_Stated goal_: Reproduce every one of the following rows verbatim, without changing anything.

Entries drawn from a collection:
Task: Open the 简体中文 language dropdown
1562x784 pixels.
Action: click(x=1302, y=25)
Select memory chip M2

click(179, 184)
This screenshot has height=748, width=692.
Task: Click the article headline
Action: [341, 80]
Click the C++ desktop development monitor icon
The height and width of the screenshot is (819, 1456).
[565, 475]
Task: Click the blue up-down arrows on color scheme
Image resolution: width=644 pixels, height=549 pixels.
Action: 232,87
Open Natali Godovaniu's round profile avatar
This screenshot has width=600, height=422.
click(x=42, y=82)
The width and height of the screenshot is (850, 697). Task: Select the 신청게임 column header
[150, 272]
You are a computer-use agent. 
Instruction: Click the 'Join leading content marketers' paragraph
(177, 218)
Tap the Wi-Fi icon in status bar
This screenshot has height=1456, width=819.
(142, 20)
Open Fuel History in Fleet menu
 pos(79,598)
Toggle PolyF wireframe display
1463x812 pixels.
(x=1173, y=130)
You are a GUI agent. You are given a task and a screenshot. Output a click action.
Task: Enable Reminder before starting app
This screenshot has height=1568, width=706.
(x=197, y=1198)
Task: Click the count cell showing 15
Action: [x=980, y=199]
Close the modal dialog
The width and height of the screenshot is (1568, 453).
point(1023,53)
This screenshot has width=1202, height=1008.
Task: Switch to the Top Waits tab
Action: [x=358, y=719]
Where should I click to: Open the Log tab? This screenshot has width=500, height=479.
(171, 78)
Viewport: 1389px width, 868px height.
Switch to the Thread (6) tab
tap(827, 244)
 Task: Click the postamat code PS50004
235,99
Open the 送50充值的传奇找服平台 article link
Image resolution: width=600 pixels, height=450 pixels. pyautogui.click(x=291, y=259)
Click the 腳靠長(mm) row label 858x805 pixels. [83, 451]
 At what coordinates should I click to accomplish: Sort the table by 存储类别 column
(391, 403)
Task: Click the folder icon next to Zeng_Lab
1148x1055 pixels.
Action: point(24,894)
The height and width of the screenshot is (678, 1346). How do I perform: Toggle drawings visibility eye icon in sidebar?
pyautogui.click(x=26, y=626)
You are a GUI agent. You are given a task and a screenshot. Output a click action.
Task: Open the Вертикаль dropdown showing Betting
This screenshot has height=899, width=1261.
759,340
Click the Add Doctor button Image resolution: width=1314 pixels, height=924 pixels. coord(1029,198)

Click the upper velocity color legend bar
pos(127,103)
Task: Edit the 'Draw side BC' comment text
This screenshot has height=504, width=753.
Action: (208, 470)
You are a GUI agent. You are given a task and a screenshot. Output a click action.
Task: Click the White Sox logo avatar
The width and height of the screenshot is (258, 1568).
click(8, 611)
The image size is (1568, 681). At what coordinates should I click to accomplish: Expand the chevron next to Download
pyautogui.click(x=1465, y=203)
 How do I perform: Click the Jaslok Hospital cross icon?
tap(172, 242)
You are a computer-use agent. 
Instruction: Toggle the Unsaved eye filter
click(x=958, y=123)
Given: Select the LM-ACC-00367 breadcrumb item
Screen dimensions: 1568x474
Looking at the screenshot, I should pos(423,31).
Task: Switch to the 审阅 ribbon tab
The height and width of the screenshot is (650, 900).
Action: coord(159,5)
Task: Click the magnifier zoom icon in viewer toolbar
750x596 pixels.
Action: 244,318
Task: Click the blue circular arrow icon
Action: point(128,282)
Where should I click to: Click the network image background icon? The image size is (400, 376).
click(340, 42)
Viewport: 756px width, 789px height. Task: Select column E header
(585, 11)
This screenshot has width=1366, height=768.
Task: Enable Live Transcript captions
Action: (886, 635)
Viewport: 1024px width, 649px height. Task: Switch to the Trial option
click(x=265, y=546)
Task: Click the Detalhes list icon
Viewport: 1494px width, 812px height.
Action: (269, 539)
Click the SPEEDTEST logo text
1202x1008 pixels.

_Solution for this exercise_:
Task: Open the 简体中文 language dropdown
1562x784 pixels.
Action: click(x=1302, y=25)
Select memory chip M2

click(179, 184)
This screenshot has height=748, width=692.
Task: Click the article headline
Action: [341, 80]
Click the C++ desktop development monitor icon
The height and width of the screenshot is (819, 1456).
[565, 475]
Task: Click the blue up-down arrows on color scheme
Image resolution: width=644 pixels, height=549 pixels.
Action: 232,87
Open Natali Godovaniu's round profile avatar
This screenshot has width=600, height=422.
click(x=42, y=82)
The width and height of the screenshot is (850, 697). Task: Select the 신청게임 column header
[150, 272]
You are a computer-use agent. 
Instruction: Click the 'Join leading content marketers' paragraph
(177, 218)
Tap the Wi-Fi icon in status bar
This screenshot has height=1456, width=819.
(142, 20)
Open Fuel History in Fleet menu
 pos(79,598)
Toggle PolyF wireframe display
1463x812 pixels.
(x=1173, y=130)
You are a GUI agent. You are given a task and a screenshot. Output a click action.
Task: Enable Reminder before starting app
This screenshot has height=1568, width=706.
(x=197, y=1198)
Task: Click the count cell showing 15
Action: [x=980, y=199]
Close the modal dialog
The width and height of the screenshot is (1568, 453).
point(1023,53)
This screenshot has width=1202, height=1008.
Task: Switch to the Top Waits tab
Action: [x=358, y=719]
Where should I click to: Open the Log tab? This screenshot has width=500, height=479.
(171, 78)
Viewport: 1389px width, 868px height.
Switch to the Thread (6) tab
tap(827, 244)
 Task: Click the postamat code PS50004
235,99
Open the 送50充值的传奇找服平台 article link
Image resolution: width=600 pixels, height=450 pixels. pyautogui.click(x=291, y=259)
Click the 腳靠長(mm) row label 858x805 pixels. [83, 451]
 At what coordinates should I click to accomplish: Sort the table by 存储类别 column
(391, 403)
Task: Click the folder icon next to Zeng_Lab
1148x1055 pixels.
Action: point(24,894)
The height and width of the screenshot is (678, 1346). How do I perform: Toggle drawings visibility eye icon in sidebar?
pyautogui.click(x=26, y=626)
You are a GUI agent. You are given a task and a screenshot. Output a click action.
Task: Open the Вертикаль dropdown showing Betting
This screenshot has height=899, width=1261.
759,340
Click the Add Doctor button Image resolution: width=1314 pixels, height=924 pixels. coord(1029,198)

Click the upper velocity color legend bar
pos(127,103)
Task: Edit the 'Draw side BC' comment text
This screenshot has height=504, width=753.
Action: (208, 470)
You are a GUI agent. You are given a task and a screenshot. Output a click action.
Task: Click the White Sox logo avatar
The width and height of the screenshot is (258, 1568).
click(8, 611)
The image size is (1568, 681). At what coordinates should I click to accomplish: Expand the chevron next to Download
pyautogui.click(x=1465, y=203)
 How do I perform: Click the Jaslok Hospital cross icon?
tap(172, 242)
You are a computer-use agent. 
Instruction: Toggle the Unsaved eye filter
click(x=958, y=123)
Given: Select the LM-ACC-00367 breadcrumb item
Screen dimensions: 1568x474
Looking at the screenshot, I should pos(423,31).
Task: Switch to the 审阅 ribbon tab
The height and width of the screenshot is (650, 900).
Action: coord(159,5)
Task: Click the magnifier zoom icon in viewer toolbar
750x596 pixels.
Action: 244,318
Task: Click the blue circular arrow icon
Action: point(128,282)
Where should I click to: Click the network image background icon? The image size is (400, 376).
click(340, 42)
Viewport: 756px width, 789px height. Task: Select column E header
(585, 11)
This screenshot has width=1366, height=768.
Task: Enable Live Transcript captions
Action: (886, 635)
Viewport: 1024px width, 649px height. Task: Switch to the Trial option
click(x=265, y=546)
Task: Click the Detalhes list icon
Viewport: 1494px width, 812px height.
Action: (269, 539)
Click the SPEEDTEST logo text
1202x1008 pixels.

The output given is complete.